START INFORMATION GIVEN
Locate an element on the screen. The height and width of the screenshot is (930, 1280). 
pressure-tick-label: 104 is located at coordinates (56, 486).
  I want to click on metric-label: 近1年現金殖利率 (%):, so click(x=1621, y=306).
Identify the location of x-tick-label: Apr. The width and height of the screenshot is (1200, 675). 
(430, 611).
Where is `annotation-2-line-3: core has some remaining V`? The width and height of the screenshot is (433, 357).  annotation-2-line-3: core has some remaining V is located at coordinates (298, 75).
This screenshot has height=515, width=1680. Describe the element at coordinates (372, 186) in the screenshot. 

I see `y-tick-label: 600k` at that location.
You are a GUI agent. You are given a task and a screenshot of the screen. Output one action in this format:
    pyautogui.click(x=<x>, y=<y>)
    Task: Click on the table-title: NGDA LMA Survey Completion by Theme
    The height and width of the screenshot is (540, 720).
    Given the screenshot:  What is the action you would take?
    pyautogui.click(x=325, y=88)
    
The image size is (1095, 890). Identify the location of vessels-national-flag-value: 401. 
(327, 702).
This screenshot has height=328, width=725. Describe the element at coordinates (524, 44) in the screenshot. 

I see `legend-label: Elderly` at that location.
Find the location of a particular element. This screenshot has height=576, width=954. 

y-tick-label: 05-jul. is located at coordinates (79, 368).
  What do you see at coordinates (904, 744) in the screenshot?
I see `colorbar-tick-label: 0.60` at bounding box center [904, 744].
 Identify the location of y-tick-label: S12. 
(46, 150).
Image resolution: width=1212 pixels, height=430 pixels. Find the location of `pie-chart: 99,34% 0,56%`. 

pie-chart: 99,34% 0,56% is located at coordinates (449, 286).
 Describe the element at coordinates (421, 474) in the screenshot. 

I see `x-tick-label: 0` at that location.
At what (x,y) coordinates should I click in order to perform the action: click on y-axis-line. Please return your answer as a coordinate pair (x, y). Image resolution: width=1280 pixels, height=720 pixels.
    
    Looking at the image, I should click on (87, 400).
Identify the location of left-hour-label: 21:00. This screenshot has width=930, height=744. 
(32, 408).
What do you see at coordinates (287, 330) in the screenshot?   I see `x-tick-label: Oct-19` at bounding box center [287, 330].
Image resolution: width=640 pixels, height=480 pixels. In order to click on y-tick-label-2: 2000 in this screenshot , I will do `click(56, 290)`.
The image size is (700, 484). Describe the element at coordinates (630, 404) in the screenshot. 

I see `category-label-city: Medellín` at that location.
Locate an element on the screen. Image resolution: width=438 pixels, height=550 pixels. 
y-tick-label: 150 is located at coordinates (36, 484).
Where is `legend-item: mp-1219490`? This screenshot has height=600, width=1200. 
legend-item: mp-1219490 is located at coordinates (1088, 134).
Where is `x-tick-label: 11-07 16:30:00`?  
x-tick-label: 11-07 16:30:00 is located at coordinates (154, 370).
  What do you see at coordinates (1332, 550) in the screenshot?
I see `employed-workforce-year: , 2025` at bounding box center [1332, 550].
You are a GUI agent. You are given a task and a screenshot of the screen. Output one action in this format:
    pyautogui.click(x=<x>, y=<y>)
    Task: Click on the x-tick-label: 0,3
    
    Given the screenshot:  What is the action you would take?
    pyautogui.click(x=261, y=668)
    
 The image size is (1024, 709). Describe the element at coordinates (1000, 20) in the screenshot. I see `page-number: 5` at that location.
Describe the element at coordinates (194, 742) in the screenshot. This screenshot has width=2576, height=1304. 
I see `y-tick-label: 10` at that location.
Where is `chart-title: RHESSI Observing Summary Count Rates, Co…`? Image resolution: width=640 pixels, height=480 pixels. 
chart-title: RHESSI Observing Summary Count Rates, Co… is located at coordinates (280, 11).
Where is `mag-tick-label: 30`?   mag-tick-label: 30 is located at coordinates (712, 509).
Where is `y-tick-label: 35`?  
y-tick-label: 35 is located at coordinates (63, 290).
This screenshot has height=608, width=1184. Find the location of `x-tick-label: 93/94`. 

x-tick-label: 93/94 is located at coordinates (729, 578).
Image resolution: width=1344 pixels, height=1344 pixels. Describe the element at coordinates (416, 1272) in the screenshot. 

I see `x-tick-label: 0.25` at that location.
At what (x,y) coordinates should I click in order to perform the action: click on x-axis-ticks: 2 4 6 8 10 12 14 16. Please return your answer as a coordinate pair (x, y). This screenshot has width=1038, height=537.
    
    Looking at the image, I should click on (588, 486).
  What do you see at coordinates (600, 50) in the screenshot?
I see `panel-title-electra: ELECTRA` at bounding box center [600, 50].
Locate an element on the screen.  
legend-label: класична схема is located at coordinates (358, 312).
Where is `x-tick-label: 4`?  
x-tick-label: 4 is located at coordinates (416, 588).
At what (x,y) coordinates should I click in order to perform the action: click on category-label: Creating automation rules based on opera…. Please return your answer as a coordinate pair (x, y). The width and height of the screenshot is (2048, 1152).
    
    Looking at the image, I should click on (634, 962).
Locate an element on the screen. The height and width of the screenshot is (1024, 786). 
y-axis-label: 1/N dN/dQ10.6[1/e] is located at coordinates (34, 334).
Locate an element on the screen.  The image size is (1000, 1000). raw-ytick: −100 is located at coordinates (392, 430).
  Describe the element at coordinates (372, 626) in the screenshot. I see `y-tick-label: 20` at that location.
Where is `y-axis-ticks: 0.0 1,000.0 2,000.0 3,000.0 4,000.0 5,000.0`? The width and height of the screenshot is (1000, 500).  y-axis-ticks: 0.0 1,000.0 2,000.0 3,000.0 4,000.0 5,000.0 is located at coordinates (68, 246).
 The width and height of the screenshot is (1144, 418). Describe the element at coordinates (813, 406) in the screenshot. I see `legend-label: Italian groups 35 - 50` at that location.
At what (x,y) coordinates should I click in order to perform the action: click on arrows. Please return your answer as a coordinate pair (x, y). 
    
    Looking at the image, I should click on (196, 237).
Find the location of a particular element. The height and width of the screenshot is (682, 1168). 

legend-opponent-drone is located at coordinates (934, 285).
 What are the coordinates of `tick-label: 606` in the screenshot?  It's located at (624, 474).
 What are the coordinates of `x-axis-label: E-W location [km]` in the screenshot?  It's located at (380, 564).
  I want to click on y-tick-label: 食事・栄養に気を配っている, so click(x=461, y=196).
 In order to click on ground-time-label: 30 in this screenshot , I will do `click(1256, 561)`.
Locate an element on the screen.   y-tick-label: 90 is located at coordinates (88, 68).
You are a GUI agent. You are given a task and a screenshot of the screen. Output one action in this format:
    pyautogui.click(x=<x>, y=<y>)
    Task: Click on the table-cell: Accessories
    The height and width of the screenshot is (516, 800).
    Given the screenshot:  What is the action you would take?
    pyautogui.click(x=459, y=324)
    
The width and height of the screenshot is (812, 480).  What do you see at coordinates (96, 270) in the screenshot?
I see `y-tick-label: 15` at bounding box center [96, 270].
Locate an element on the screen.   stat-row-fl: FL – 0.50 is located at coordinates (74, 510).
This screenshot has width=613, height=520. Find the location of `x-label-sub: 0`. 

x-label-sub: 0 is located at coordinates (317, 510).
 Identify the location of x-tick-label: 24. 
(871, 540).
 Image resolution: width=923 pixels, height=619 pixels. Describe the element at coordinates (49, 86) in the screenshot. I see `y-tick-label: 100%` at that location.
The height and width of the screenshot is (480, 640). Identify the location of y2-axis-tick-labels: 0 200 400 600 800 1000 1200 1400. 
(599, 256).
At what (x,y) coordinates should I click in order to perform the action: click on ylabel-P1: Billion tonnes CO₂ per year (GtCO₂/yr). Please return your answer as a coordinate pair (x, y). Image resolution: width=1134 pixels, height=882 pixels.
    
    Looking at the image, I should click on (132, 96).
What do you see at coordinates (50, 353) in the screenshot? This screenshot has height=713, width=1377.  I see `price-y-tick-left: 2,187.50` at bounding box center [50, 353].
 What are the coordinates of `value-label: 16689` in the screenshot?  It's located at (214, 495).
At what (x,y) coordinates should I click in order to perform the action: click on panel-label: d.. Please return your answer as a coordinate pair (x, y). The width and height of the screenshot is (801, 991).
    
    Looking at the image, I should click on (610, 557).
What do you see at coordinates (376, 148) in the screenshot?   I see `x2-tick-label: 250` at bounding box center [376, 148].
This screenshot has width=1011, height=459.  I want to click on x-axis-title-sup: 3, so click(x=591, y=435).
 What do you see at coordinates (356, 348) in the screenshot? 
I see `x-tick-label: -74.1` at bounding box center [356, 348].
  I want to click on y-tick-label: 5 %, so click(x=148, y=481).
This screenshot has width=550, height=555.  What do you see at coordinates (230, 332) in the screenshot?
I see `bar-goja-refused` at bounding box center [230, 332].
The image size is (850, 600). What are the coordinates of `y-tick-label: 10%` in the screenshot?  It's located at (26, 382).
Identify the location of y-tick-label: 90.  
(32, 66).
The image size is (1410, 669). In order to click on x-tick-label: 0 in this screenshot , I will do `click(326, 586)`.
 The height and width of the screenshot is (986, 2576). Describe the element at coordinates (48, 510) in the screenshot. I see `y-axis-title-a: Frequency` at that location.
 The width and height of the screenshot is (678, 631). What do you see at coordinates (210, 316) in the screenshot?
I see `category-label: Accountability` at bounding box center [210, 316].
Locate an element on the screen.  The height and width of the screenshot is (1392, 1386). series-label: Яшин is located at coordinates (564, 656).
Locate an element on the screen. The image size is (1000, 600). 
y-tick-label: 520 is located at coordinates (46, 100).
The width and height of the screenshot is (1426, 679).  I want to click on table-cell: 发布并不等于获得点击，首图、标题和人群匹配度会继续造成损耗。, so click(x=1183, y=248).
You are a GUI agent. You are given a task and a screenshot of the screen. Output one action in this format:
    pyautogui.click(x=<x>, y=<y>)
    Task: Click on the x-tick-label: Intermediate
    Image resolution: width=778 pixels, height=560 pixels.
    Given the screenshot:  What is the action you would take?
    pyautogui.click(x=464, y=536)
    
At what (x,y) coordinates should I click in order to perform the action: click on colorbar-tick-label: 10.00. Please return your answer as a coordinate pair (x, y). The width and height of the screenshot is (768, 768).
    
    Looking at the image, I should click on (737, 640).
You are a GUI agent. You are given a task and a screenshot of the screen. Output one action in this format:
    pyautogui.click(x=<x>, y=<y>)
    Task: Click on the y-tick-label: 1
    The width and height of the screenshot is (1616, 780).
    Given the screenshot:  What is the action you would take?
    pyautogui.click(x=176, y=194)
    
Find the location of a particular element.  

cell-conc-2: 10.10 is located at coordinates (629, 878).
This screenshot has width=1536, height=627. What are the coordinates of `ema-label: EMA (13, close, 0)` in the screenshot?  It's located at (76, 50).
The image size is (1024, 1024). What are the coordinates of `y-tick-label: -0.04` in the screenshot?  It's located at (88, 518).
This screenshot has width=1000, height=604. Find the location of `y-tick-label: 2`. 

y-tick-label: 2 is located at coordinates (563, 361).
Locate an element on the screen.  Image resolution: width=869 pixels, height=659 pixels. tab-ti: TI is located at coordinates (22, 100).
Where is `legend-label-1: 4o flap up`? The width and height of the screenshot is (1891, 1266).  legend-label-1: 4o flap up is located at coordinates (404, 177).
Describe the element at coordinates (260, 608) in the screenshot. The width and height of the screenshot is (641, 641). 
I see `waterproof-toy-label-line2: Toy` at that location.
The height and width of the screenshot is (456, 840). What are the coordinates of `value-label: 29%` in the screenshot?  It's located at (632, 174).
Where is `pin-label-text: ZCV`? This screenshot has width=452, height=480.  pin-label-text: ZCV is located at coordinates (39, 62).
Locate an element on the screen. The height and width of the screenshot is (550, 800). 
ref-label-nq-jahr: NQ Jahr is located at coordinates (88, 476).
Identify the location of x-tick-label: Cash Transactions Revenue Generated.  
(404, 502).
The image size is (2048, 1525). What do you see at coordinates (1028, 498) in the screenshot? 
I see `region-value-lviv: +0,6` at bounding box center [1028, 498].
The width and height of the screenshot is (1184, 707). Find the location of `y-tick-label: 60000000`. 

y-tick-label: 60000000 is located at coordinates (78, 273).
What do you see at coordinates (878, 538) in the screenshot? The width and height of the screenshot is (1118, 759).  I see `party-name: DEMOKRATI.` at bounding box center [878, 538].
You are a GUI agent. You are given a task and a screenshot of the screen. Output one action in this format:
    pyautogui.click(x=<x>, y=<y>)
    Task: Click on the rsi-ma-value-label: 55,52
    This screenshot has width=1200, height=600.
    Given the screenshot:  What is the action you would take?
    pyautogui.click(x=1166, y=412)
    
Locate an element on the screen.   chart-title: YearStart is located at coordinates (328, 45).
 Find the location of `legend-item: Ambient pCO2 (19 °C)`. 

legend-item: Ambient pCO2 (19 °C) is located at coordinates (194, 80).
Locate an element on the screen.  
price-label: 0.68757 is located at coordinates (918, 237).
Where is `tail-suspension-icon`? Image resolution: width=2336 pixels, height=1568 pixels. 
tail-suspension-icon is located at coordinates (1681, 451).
END INFORMATION GIVEN
◆ **ACTIVITY**: Copy out everything in the records above from the line containing "Identify the location of x-tick-label: 24." down to the line containing "at (214, 495).", with both of those lines included.

◆ **ANSWER BELOW**:
 Identify the location of x-tick-label: 24. 
(871, 540).
 Image resolution: width=923 pixels, height=619 pixels. Describe the element at coordinates (49, 86) in the screenshot. I see `y-tick-label: 100%` at that location.
The height and width of the screenshot is (480, 640). Identify the location of y2-axis-tick-labels: 0 200 400 600 800 1000 1200 1400. 
(599, 256).
At what (x,y) coordinates should I click in order to perform the action: click on ylabel-P1: Billion tonnes CO₂ per year (GtCO₂/yr). Please return your answer as a coordinate pair (x, y). Image resolution: width=1134 pixels, height=882 pixels.
    
    Looking at the image, I should click on (132, 96).
What do you see at coordinates (50, 353) in the screenshot? This screenshot has height=713, width=1377.  I see `price-y-tick-left: 2,187.50` at bounding box center [50, 353].
 What are the coordinates of `value-label: 16689` in the screenshot?  It's located at (214, 495).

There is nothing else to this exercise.